Out of curiosity guys, do you think that something said about you on the Internet cannot possibly affect you in real life, whether or not you spend any time on the Internet whatsoever?
Stuff happening on the internet can and does frequently spill into offline parts of people's lives.
I think that what Chris Hall did to Olivia Melville, posting her profile and calling out/shaming her was a big example of this. It drew in people Melville knew in real life and she apparently got strangers calling her phone over it and maybe worse. I consider his action very disrespectful and uncalled for if put in the best possible. Unfortunately this happens all the time (there are public forums dedicated to shaming people for their dating site activity, like 95+% of the time the accounts belong to men) and I would consider legislation against it - especially legislation that results in criminal prosecution of the individuals doing it - to be problematic. Not least of all because it involves disseminating already public information.
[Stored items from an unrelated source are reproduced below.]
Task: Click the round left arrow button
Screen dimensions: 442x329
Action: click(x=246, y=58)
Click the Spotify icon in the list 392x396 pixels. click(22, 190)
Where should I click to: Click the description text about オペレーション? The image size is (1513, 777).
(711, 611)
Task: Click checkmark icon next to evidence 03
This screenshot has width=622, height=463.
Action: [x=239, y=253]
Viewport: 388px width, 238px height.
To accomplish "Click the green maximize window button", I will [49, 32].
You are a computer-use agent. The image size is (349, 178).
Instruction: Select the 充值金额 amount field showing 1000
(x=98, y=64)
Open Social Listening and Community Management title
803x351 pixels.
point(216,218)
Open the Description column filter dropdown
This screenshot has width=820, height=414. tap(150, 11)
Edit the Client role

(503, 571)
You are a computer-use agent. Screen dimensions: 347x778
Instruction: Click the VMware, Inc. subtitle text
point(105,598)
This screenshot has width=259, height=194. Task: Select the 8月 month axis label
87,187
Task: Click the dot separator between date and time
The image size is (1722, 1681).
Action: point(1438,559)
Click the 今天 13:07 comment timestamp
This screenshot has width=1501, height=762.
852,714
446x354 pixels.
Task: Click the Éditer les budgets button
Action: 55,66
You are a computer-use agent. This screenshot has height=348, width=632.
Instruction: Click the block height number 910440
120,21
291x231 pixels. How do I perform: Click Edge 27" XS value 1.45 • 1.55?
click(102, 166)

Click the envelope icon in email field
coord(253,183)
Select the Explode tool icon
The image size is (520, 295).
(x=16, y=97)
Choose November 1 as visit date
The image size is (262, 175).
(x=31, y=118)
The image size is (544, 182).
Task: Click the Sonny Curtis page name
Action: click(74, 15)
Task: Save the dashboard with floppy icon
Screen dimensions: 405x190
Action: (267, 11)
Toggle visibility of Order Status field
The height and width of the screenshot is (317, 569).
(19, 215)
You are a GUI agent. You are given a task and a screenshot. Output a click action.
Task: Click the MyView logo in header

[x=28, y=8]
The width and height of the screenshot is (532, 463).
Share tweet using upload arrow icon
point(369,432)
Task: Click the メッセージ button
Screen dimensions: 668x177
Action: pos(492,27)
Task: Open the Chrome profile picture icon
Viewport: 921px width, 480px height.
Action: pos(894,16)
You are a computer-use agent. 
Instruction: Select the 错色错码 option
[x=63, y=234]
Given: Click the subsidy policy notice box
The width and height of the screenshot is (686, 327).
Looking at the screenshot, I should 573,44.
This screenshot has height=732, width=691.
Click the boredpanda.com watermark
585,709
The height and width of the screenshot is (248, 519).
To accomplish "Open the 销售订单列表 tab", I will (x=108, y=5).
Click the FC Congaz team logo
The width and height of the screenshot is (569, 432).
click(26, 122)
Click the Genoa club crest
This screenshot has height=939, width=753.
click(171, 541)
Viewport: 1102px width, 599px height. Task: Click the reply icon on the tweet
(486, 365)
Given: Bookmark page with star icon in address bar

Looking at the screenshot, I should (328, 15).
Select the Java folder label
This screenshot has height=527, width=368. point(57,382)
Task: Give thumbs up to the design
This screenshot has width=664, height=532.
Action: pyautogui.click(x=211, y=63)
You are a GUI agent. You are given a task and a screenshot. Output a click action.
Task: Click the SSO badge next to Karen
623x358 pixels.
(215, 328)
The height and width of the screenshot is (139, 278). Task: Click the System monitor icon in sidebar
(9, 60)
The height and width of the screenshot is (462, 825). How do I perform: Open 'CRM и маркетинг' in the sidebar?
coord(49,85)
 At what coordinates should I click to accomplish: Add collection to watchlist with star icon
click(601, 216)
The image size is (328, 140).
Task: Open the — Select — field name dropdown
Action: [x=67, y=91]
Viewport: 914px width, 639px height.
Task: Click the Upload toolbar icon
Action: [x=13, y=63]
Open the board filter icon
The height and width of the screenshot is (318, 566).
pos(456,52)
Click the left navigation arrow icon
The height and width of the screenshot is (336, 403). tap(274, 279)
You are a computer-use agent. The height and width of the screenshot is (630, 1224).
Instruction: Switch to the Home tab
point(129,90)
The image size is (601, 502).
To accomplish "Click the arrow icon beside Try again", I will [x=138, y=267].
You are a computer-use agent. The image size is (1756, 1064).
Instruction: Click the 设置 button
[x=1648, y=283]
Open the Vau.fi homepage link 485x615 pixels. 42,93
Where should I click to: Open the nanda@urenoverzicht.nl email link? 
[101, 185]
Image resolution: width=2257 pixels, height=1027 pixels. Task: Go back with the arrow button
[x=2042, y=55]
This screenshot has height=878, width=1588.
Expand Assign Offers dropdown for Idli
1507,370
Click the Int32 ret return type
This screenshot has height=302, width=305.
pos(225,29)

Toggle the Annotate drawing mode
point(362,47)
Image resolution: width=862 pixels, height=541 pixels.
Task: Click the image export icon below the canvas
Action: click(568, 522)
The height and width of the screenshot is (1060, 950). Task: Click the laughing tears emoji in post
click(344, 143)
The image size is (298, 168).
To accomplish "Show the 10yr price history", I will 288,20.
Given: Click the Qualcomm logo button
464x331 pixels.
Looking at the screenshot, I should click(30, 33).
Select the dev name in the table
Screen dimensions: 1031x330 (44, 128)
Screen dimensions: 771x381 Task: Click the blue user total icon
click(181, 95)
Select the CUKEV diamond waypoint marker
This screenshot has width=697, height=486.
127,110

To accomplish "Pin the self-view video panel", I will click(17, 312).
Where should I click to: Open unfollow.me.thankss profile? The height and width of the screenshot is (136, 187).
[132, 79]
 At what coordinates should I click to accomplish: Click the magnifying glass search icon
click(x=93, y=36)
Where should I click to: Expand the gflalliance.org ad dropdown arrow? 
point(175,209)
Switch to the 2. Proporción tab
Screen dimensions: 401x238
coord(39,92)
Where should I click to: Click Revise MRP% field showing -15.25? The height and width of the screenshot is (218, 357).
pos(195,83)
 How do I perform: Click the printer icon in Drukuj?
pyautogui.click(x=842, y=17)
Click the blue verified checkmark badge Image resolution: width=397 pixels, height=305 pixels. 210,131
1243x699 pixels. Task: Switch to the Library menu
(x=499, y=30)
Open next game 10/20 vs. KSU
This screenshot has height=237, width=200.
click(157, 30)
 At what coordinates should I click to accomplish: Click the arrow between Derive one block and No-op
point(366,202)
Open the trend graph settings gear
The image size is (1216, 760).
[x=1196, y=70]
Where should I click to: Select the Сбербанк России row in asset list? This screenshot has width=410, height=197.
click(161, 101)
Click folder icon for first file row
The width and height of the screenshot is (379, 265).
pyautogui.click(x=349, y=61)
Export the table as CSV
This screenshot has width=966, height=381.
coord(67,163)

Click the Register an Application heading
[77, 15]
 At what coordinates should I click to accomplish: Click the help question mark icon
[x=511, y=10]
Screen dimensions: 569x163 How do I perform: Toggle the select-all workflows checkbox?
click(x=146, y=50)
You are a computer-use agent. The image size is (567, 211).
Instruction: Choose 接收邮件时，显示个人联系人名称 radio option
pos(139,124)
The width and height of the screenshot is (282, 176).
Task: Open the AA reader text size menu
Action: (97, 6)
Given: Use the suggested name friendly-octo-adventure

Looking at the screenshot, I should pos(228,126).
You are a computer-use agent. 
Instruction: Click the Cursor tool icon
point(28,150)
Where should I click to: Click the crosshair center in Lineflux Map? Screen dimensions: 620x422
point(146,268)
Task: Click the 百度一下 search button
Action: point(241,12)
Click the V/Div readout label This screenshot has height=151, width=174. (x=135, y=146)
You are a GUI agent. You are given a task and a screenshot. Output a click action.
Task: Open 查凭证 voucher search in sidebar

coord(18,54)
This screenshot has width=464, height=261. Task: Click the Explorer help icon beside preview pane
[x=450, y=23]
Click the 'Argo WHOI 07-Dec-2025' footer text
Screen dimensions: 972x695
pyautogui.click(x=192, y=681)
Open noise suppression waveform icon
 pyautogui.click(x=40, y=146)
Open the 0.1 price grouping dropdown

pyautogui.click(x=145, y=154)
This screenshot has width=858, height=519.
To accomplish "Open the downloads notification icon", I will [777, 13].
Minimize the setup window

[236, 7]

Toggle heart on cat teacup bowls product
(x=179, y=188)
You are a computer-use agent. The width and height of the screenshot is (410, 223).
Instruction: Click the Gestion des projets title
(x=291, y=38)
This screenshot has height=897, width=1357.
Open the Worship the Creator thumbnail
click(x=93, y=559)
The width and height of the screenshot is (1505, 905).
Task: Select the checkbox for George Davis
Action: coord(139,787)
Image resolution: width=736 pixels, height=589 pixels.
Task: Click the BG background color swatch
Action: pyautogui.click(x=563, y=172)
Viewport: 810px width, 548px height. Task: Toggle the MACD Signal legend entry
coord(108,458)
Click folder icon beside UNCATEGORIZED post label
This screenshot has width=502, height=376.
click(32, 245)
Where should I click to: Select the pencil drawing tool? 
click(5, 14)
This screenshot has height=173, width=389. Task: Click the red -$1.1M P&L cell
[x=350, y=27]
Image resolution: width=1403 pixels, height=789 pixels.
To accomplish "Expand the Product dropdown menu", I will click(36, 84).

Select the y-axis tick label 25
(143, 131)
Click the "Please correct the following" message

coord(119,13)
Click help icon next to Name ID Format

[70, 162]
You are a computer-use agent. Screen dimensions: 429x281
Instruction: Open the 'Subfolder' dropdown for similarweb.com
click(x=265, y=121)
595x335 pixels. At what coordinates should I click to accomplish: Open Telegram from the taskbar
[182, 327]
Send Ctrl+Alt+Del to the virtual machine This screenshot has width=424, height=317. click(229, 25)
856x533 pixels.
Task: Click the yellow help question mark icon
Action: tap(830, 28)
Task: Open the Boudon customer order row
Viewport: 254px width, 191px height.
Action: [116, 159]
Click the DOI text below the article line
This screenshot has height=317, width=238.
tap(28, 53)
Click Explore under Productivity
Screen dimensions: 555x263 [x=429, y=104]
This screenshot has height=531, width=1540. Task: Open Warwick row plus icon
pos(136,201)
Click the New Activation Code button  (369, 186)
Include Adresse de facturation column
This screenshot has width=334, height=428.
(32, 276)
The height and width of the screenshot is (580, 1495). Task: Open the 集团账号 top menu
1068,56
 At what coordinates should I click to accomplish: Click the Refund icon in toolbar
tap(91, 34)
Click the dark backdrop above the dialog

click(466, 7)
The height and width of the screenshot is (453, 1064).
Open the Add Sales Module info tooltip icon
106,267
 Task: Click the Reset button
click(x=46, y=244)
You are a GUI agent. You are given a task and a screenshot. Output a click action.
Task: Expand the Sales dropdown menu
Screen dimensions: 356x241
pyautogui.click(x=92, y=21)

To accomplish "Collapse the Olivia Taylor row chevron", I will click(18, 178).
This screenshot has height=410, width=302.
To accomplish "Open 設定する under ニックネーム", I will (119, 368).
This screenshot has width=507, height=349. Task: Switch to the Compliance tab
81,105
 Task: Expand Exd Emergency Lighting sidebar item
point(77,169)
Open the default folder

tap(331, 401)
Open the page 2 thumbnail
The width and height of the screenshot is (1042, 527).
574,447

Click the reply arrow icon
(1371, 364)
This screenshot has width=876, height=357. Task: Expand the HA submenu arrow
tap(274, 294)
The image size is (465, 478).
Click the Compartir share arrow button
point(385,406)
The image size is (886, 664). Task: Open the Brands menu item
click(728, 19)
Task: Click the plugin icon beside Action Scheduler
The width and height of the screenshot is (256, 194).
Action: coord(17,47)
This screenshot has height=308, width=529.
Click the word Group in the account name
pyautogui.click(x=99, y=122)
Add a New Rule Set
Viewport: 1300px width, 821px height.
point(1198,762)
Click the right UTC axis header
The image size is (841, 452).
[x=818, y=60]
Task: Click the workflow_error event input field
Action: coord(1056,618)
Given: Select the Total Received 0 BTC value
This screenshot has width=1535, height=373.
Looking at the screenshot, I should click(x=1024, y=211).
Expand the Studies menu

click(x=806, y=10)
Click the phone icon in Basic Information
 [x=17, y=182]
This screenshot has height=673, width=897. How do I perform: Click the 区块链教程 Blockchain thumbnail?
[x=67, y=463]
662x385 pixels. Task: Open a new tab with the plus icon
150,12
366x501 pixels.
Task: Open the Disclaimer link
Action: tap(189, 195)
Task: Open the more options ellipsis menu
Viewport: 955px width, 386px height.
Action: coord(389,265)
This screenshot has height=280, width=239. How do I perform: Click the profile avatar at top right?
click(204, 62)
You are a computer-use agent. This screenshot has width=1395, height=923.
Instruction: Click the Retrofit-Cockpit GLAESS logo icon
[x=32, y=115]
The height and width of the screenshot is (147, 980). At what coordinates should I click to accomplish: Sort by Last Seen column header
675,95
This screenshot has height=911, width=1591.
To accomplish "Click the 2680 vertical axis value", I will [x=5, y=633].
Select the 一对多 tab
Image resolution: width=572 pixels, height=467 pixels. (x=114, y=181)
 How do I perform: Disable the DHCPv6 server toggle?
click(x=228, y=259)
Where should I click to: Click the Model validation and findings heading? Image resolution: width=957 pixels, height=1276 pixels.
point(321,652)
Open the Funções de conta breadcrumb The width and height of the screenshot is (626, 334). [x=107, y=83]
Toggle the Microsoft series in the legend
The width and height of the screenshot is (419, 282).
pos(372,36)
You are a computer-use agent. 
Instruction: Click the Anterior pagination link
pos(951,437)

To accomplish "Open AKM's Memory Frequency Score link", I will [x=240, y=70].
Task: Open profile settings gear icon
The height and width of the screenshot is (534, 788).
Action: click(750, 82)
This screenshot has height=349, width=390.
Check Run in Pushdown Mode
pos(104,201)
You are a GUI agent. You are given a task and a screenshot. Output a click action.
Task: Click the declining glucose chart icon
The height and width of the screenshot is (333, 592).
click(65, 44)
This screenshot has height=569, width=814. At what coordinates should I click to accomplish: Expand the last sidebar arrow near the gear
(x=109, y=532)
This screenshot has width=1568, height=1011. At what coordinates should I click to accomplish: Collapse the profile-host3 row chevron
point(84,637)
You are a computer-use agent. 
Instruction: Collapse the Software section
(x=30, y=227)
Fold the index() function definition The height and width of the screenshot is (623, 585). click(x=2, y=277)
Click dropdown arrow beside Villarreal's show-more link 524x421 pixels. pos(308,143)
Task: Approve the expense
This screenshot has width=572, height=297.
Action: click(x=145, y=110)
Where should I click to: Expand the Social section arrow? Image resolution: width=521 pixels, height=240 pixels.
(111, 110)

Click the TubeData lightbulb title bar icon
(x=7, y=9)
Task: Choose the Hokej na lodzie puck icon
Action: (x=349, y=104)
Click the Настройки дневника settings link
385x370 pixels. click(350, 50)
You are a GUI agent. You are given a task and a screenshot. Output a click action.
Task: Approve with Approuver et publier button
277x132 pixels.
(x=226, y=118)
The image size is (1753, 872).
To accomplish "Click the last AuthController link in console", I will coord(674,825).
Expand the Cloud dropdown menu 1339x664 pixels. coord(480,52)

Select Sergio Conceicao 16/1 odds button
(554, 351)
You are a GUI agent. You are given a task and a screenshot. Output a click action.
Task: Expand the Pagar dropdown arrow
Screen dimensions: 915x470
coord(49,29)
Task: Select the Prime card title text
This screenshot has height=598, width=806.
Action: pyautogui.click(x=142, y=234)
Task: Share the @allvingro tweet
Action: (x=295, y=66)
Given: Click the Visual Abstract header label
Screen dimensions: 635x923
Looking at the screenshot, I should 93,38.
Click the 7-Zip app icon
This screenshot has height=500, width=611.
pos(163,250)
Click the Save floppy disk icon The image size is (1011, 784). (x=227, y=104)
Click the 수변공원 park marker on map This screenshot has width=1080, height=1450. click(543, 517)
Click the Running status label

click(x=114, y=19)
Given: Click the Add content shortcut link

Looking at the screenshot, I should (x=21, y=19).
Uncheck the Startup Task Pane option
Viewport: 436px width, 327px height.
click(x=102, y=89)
Then we have the thing with Zane Alchin, Pamola Newton, and other Facebook commentators who were trading blows on Melville's feed. Here Alchin made the comment "I would rape you if you were more attractive" to Newton in response to her disdain over a rape joke and demand that he not make another. Here I would say that no, none of these comments had any effect on anyone's personal lives or sense of safety and wellbeing. And I sympathize with Newton a lot less than I do Melville, because she saw Alchin was making comments directed towards no individual in particular and engaged and reprimanded him, then reported him to the police when he went full bore to offend and outrage her.
It's unfortunate that the media reporting on this is very muddled, with a lot of conflation over what comments were made to who and in what context. The general idea, and what people seem to be interpreting based on comments, is that Alchin went on Melville's feed and left a string of threatening statements directed at her, saying that he planned to rape Melville. If that were what actually happened I'd have a very different outlook.